Afrika: Die Demokratie hatte ihre Chance. Stirbt sie nun?

Regierungsmodell Wenn 2024 in 19 afrikanischen Ländern Wahlen anstehen, liegt die Zukunft des Kontinents in den Händen der jüngeren Generation. Die ist vom Versagten ihrer gewählten Führer und angesichts prekärer ökonomischer Perspektiven wütend
Ausgabe 10/2024
Dakar im Februar 2024: Der senegalesische Präsident Macky Sall hatte versucht, an der Macht festzuhalten.
Dakar im Februar 2024: Der senegalesische Präsident Macky Sall hatte versucht, an der Macht festzuhalten.

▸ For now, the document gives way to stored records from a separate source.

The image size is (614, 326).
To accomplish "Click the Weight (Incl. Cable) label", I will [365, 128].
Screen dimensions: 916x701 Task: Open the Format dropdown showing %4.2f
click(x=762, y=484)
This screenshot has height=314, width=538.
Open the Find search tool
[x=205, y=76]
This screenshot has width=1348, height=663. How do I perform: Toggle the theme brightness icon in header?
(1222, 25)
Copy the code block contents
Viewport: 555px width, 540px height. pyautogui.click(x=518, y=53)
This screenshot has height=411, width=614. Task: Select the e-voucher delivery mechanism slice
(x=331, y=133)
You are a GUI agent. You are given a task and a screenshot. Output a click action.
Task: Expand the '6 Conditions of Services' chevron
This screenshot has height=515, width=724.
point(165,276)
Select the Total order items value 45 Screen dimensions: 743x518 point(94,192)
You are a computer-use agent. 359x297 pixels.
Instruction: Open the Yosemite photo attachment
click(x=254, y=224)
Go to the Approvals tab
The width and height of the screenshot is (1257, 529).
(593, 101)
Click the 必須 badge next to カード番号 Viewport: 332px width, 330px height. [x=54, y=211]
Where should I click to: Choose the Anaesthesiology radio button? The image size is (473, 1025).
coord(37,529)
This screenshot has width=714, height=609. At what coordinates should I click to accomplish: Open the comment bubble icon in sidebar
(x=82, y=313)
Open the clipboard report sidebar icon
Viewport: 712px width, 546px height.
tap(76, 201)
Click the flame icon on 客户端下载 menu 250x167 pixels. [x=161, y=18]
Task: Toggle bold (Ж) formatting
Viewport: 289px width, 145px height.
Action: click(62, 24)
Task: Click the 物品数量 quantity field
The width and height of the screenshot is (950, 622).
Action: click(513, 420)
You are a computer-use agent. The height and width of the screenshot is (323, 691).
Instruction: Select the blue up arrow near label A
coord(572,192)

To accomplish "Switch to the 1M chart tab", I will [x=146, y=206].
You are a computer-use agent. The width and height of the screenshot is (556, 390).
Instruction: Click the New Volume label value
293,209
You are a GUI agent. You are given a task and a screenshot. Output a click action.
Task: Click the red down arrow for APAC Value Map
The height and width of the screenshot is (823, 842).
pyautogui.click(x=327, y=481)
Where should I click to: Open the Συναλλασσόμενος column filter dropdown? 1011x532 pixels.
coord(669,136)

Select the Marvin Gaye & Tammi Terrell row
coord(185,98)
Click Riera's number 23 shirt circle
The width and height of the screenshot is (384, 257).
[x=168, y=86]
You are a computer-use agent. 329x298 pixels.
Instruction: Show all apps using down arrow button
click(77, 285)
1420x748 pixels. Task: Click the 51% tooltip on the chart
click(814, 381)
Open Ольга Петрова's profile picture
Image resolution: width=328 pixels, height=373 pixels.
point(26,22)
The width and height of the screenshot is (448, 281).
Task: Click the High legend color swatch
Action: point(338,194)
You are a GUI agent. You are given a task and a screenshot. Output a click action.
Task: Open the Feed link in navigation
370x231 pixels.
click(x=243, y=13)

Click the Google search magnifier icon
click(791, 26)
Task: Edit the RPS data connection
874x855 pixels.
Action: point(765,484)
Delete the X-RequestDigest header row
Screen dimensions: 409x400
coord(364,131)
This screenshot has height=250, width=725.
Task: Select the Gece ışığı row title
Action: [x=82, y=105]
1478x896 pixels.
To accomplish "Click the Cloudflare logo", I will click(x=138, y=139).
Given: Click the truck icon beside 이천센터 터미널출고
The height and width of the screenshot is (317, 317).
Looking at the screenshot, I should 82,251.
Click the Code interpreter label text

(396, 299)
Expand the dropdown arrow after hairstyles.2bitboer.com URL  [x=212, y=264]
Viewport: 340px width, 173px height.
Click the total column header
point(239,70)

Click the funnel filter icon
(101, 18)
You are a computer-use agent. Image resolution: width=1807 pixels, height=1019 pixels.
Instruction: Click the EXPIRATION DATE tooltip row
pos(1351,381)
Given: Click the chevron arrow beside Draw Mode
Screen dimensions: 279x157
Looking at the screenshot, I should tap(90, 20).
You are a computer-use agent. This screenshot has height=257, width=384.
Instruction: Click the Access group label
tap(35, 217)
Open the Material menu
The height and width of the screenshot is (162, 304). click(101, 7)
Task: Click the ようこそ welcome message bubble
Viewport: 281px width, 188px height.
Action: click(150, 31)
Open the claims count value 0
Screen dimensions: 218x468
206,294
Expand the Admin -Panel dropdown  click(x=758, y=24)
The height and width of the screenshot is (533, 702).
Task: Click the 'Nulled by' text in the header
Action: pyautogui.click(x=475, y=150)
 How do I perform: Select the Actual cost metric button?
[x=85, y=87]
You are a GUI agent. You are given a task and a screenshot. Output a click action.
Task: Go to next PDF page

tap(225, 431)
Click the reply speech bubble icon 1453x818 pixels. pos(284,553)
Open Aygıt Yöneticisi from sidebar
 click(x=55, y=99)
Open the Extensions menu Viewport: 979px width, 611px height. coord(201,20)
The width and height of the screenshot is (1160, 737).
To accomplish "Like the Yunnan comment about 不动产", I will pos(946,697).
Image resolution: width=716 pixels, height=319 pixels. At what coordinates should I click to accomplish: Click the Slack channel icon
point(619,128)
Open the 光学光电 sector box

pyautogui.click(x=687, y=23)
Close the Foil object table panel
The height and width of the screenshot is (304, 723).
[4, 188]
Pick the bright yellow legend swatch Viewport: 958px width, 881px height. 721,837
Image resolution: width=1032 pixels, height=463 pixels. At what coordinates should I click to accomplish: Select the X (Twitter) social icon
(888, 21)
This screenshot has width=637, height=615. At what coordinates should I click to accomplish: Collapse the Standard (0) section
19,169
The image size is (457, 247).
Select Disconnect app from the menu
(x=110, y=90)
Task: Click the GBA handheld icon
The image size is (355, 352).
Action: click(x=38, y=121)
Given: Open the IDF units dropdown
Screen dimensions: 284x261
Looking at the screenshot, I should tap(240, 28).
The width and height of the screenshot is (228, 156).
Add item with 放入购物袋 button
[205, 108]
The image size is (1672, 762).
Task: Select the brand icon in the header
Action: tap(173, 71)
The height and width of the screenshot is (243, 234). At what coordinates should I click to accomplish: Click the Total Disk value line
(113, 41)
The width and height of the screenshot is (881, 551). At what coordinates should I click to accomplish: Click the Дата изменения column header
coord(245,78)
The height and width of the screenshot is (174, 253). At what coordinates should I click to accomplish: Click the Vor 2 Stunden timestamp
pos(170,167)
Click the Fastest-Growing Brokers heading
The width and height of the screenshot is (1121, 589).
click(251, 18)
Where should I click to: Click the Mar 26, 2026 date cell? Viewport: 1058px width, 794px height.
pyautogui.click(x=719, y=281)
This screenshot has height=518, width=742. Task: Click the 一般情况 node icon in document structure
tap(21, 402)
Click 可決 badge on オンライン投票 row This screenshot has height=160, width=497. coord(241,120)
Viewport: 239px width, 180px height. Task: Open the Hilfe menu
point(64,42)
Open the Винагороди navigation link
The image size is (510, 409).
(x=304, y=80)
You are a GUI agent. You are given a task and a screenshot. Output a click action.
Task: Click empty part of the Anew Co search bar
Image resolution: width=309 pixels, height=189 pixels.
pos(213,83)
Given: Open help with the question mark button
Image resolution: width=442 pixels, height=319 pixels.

Foto: Guy Peterson/AFP/Getty Images

Djbril Camara erinnert sich gut daran, dass er dachte, dies sei die brisanteste Demonstration, die er je erlebt habe. Fast ununterbrochen war der Abschuss von Tränengas-Granaten zu hören. Um sich besser zu schützen, war Djbril auf das Dach seines Wohnhauses gestiegen, während unter ihm der Tumult kochte. Menschen kreischten und versuchten hektisch, sich in Sicherheit zu bringen. Tränengasschwaden zogen über das Stadtviertel Niary Tally in der senegalesischen Kapitale Dakar. Auf der Straße lag ein menschlicher Körper. „Immer wieder versuchten Demonstranten, ihn zu bergen, jedes Mal, wenn sie sich dem offenbar Verletzten näherten, zielte die Polizei von Neuem mit Gassalven in ihre Richtung“, erzählt Djbril, während sich sein älter Bruder Omar auf den Weg zum Sonnenuntergangsgebet in der nahen Moschee macht. „Dieser Protest hatte einen verrückteren Sound als die vorangegangenen. Und das will etwas heißen“, findet Omar.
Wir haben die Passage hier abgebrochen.